Well, there’s clutter and then there’s clutter. Books are NOT clutter. They are like pottery, works of art to be cherished. A lot of work went/goes into writing and producing books, sometimes years of work.
Papers are another thing. I just had to throw out files to make room for other things in file cabinets. And did I ever love to do that! The more I could toss out, the better. Now every paper is filed, with a few exceptions: those I need to find room for in cabinets. But my drive is there to do it.
Absolutely agree with you on both. Now, here’s a quandary for you: I spent 5 years researching and writing my PhD thesis. It then had to be printed and bound, costing a lot of money. Eventually, though, you get the 2 examiners’ copies back. So now I have 3 enormous tomes taking up half a book case. I should throw 2 out, but they’re so beautifully bound… Also, I subsequently had a book published that was virtually just my thesis updated. Should I just toss the extra 2 thesis copies into the rubbish? Libraries won’t want it, as they have the book.

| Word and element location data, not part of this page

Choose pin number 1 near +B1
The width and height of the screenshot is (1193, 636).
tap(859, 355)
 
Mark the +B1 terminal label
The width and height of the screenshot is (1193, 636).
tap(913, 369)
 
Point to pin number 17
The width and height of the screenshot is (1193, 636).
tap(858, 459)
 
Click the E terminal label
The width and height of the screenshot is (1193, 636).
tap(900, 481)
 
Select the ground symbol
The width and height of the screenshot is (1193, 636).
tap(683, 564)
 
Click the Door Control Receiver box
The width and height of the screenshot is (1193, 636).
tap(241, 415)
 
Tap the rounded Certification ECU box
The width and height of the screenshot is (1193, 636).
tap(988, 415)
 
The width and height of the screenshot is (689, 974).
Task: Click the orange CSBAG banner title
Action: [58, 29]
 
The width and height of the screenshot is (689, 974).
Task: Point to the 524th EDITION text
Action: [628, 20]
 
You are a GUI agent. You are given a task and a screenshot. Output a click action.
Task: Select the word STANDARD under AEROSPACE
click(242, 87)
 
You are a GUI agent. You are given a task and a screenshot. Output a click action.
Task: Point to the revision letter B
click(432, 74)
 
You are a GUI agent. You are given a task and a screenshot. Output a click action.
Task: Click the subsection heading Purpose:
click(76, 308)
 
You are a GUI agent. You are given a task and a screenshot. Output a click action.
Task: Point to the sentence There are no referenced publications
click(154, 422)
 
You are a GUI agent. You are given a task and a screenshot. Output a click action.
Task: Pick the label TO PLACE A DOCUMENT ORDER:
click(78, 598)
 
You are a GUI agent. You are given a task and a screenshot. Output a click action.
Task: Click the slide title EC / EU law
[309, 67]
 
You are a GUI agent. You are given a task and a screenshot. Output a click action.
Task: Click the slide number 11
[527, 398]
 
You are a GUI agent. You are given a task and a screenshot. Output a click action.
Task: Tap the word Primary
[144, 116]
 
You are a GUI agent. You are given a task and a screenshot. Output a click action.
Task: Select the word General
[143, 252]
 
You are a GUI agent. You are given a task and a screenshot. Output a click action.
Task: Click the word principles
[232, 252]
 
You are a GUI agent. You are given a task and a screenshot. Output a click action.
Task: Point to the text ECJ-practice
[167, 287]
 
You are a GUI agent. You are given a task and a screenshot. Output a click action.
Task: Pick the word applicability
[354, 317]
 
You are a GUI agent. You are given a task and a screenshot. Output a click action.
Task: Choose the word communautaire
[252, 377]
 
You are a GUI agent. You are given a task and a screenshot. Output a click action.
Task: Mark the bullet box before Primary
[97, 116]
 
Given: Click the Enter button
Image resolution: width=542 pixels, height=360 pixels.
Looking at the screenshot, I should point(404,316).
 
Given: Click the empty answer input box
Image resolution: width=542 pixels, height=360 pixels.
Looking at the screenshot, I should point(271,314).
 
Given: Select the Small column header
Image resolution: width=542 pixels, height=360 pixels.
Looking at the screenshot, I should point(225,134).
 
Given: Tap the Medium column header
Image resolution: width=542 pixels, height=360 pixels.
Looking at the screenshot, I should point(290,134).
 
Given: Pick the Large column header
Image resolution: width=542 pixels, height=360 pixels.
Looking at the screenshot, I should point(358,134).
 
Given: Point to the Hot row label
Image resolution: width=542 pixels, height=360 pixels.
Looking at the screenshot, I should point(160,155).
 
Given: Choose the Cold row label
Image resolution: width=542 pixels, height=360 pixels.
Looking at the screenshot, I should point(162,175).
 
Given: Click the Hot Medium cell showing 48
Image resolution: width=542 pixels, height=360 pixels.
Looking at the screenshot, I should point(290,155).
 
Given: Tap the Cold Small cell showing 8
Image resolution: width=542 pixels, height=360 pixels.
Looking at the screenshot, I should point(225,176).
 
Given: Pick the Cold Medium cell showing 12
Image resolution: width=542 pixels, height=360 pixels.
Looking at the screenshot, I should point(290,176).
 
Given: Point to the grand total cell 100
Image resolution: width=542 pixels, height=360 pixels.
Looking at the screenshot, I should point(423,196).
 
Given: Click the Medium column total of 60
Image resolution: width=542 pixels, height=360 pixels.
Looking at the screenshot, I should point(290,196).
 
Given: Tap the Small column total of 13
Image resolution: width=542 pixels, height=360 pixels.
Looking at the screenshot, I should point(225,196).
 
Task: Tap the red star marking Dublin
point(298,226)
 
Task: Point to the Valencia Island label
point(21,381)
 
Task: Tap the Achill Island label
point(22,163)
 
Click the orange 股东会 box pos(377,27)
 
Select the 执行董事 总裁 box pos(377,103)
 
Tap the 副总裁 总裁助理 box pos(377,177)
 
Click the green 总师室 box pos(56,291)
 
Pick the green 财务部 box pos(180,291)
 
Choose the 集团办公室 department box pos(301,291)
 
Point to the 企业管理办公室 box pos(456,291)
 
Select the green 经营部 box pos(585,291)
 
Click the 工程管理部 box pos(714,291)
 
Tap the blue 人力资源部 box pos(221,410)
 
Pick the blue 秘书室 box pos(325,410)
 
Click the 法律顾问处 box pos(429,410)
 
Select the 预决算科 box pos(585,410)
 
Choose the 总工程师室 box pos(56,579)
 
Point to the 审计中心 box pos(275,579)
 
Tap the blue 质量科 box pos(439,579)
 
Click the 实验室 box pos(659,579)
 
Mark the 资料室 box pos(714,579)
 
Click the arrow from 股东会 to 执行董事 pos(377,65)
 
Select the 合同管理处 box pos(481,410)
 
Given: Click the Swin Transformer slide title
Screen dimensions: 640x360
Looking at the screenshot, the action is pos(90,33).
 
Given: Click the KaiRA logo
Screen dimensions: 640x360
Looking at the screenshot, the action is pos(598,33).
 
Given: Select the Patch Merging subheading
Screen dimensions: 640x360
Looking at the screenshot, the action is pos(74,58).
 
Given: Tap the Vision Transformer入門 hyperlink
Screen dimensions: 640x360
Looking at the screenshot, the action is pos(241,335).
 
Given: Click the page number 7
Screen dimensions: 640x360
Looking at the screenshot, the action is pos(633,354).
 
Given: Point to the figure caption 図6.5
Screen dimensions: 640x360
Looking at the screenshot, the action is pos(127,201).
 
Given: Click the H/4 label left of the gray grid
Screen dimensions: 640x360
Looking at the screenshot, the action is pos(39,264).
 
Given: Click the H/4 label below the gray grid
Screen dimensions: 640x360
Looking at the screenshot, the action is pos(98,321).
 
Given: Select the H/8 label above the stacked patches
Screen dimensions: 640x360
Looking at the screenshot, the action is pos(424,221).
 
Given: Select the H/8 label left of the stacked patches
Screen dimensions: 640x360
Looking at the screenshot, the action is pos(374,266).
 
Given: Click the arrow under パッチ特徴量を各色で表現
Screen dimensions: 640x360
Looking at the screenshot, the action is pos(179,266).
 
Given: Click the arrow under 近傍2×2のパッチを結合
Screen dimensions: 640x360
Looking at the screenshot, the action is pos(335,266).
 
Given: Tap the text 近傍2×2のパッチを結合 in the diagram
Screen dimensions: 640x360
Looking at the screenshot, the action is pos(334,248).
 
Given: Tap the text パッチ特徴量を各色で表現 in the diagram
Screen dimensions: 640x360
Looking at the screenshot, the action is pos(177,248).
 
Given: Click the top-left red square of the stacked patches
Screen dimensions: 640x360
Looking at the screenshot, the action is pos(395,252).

That’s a dilemma. I think when you are ready to toss out a few of the bound versions of the thesis, that you will do it. There are things I can throw out, and things I cannot throw out, that mean too much to me.
Maybe you could put away the two in a box in another room, so that you have more space on the book case.
But it all represents years of hard work, so you’re attached to the copies, so keep what you need to keep.
I don’t think I am attached to them, since I would still have one. However, they seem like an odd thing to throw out. Oh well!